A strong recovery from the COVID-19 recession is likely to prompt the US Federal Reserve to lift interest rates in 2023, but that isn't going to show up in its forecasts this week, according to a survey reported by Bloomberg on Sunday.

Economists surveyed by Bloomberg News from March 5 to 10 expect two quarter-point hikes in 2023. But they also expect the US central bank's own forecast, released at the same time as its policy statement at 2 pm in Washington on Wednesday, will show the median Fed official projecting rates staying on hold near zero throughout that year.

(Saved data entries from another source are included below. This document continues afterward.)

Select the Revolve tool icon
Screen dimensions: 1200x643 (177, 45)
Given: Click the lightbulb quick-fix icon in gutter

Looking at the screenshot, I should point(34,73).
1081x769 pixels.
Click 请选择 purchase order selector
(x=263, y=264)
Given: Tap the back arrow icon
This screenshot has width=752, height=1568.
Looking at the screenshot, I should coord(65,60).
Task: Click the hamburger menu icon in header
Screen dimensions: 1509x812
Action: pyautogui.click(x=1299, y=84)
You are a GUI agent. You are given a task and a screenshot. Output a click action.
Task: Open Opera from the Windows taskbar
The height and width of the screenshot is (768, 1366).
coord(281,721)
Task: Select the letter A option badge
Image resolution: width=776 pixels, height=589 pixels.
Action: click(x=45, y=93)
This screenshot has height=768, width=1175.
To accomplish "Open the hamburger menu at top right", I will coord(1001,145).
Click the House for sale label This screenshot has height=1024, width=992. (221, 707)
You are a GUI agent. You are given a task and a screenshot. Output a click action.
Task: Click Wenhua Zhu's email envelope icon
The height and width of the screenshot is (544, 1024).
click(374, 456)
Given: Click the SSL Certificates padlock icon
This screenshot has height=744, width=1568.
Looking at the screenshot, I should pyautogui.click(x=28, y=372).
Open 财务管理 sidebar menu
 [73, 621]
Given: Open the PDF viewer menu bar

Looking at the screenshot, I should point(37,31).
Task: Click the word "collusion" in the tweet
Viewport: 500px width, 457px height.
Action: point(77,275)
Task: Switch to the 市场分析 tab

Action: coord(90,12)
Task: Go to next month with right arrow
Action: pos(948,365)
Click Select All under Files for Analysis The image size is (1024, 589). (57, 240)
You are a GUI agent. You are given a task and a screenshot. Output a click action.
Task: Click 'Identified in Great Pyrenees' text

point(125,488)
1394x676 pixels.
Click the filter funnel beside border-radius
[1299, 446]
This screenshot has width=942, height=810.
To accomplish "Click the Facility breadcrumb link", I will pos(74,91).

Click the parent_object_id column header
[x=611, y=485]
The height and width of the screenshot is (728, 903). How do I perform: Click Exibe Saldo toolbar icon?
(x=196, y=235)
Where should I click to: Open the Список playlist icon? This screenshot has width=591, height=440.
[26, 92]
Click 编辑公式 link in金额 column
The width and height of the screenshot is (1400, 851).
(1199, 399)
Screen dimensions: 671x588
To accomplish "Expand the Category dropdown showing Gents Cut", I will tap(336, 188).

Such a result would match the Fed's December projections, even though US lawmakers have backed almost $3 trillion in fiscal stimulus since then, including $1.9 trillion the US President Joe Biden signed into law on Thursday, and together with accelerating vaccinations, which are boosting the economic outlook.

"The Fed is now probing the unknown as a powerful trio of massive fiscal stimulus, monetary support and pent-up demand impact an economy released by the widespread dissemination of vaccines," economist Lynn Reaser of Point Loma Nazarene University said in a survey response.

The Federal Open Market Committee is almost certain to keep rates near zero and pledge to continue its asset purchases at the current $120 billion monthly pace at its second meeting of the year.

Jerome Powell, the Federal Reserve chair, has repeatedly stressed the US labor market remains far from the Fed's goal of full employment, making it too soon to discuss winding down Fed support as the world marks the one-year anniversary of the pandemic.

Even so, three-quarters of the economists forecast the central bank will have to raise rates by the end of 2023, where the median respondent has estimated about 50 basis points of tightening. By contrast, the median in Bloomberg's December survey had no change in rates until 2024 or later.

The FOMC, making its first quarterly economic forecasts of the year, will raise its estimates of 2021 growth and edge up the inflation call, while not bringing forward a winding down of asset purchases or interest-rate hikes, the surveyed economists predicted.